Copy the entries word for word, starting at the very beginning and going on through the line with "Action: click(371, 461)".

## BEGIN

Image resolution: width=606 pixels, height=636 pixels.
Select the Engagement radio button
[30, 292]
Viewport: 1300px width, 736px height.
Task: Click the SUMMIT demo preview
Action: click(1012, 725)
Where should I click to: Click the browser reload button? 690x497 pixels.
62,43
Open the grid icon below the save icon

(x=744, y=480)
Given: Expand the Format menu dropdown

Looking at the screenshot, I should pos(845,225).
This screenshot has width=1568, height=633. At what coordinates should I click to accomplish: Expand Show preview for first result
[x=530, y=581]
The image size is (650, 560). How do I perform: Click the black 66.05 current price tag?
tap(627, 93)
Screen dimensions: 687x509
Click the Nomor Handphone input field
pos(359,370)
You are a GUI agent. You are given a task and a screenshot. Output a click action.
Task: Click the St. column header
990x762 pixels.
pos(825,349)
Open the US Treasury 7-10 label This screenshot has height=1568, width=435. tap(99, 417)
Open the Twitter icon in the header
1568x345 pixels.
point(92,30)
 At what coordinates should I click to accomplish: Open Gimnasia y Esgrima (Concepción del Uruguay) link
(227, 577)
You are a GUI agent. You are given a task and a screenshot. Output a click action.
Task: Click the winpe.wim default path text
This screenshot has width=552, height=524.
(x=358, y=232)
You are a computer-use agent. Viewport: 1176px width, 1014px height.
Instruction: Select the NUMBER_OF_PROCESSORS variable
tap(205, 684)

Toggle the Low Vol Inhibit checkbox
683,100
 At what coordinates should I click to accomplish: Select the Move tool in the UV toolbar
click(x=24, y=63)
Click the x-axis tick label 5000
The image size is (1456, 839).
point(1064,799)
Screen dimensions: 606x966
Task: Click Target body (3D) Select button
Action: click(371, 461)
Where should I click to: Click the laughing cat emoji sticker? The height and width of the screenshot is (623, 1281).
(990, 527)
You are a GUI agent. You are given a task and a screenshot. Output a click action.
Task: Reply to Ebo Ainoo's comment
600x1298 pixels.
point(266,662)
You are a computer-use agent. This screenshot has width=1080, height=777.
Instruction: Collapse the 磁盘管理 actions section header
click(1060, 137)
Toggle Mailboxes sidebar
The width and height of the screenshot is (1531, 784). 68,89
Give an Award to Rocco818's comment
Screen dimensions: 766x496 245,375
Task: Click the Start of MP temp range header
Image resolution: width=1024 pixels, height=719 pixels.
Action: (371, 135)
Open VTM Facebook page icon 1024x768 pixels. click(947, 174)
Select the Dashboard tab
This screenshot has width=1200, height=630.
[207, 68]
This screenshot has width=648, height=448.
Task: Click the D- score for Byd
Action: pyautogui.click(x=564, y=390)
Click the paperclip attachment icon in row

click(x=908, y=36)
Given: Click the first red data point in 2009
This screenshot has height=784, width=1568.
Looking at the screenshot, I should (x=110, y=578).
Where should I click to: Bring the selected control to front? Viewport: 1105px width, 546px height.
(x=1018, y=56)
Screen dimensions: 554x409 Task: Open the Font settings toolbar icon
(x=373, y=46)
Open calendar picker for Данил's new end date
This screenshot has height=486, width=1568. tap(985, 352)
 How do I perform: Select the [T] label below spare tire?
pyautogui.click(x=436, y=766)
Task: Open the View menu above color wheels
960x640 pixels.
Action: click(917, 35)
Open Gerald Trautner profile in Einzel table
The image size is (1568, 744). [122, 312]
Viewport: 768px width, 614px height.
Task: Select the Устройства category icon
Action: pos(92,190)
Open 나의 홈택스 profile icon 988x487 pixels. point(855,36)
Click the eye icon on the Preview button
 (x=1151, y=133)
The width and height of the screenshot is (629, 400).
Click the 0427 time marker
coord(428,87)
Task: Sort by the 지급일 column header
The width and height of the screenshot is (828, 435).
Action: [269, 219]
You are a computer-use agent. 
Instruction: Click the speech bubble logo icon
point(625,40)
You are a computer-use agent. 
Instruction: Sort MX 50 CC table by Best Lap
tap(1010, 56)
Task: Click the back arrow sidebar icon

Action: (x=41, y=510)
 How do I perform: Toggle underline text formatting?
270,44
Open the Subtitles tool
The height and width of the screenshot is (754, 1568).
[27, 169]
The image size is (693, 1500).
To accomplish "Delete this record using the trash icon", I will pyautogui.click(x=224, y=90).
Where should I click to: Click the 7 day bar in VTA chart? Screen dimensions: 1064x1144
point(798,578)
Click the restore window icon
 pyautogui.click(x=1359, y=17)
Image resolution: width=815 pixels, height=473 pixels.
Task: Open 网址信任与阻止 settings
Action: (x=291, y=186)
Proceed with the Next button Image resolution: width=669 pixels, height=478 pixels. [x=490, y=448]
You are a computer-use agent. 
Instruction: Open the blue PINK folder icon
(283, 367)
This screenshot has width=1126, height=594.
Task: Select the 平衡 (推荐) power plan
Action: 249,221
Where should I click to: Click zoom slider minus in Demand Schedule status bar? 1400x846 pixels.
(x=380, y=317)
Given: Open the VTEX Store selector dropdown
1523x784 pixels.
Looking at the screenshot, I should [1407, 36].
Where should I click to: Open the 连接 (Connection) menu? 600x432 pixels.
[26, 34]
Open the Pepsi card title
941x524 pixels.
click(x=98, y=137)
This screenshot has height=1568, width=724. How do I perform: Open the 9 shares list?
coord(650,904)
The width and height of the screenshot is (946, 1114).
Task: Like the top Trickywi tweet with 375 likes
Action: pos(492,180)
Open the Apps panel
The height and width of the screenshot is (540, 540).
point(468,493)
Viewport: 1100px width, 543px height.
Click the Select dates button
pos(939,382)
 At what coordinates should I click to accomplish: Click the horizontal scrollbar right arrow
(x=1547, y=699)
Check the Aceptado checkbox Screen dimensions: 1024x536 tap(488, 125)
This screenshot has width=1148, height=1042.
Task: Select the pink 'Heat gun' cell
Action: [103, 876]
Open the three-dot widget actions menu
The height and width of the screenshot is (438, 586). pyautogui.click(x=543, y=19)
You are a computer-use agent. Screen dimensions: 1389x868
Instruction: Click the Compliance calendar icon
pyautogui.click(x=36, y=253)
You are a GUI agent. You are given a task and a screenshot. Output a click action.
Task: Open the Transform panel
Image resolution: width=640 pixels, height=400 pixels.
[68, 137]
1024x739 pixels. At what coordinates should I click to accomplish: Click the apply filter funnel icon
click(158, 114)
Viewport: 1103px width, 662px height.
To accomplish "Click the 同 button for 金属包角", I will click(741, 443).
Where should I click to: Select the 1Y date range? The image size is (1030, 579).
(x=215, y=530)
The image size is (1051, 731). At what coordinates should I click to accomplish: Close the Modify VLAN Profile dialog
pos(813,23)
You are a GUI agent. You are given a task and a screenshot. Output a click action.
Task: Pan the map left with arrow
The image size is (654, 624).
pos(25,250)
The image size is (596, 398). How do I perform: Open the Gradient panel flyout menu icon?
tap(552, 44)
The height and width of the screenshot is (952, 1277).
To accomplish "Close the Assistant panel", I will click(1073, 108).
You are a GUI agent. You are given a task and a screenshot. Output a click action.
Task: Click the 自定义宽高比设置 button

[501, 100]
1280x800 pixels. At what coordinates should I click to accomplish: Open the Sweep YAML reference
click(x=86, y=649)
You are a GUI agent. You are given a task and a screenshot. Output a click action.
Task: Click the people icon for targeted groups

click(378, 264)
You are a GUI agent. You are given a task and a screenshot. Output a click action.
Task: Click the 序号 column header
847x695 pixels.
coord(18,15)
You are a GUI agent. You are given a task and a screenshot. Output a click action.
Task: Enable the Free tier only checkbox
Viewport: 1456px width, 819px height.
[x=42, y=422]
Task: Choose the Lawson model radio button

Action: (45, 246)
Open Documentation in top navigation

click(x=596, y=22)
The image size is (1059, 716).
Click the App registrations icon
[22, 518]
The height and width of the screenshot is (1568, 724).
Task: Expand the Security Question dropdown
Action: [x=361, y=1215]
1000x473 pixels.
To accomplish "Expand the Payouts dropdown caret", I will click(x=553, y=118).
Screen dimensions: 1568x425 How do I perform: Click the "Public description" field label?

## END

Final result:
Image resolution: width=606 pixels, height=636 pixels.
Select the Engagement radio button
[30, 292]
Viewport: 1300px width, 736px height.
Task: Click the SUMMIT demo preview
Action: click(1012, 725)
Where should I click to: Click the browser reload button? 690x497 pixels.
62,43
Open the grid icon below the save icon

(x=744, y=480)
Given: Expand the Format menu dropdown

Looking at the screenshot, I should pos(845,225).
This screenshot has width=1568, height=633. At what coordinates should I click to accomplish: Expand Show preview for first result
[x=530, y=581]
The image size is (650, 560). How do I perform: Click the black 66.05 current price tag?
tap(627, 93)
Screen dimensions: 687x509
Click the Nomor Handphone input field
pos(359,370)
You are a GUI agent. You are given a task and a screenshot. Output a click action.
Task: Click the St. column header
990x762 pixels.
pos(825,349)
Open the US Treasury 7-10 label This screenshot has height=1568, width=435. tap(99, 417)
Open the Twitter icon in the header
1568x345 pixels.
point(92,30)
 At what coordinates should I click to accomplish: Open Gimnasia y Esgrima (Concepción del Uruguay) link
(227, 577)
You are a GUI agent. You are given a task and a screenshot. Output a click action.
Task: Click the winpe.wim default path text
This screenshot has width=552, height=524.
(x=358, y=232)
You are a computer-use agent. Viewport: 1176px width, 1014px height.
Instruction: Select the NUMBER_OF_PROCESSORS variable
tap(205, 684)

Toggle the Low Vol Inhibit checkbox
683,100
 At what coordinates should I click to accomplish: Select the Move tool in the UV toolbar
click(x=24, y=63)
Click the x-axis tick label 5000
The image size is (1456, 839).
point(1064,799)
Screen dimensions: 606x966
Task: Click Target body (3D) Select button
Action: click(371, 461)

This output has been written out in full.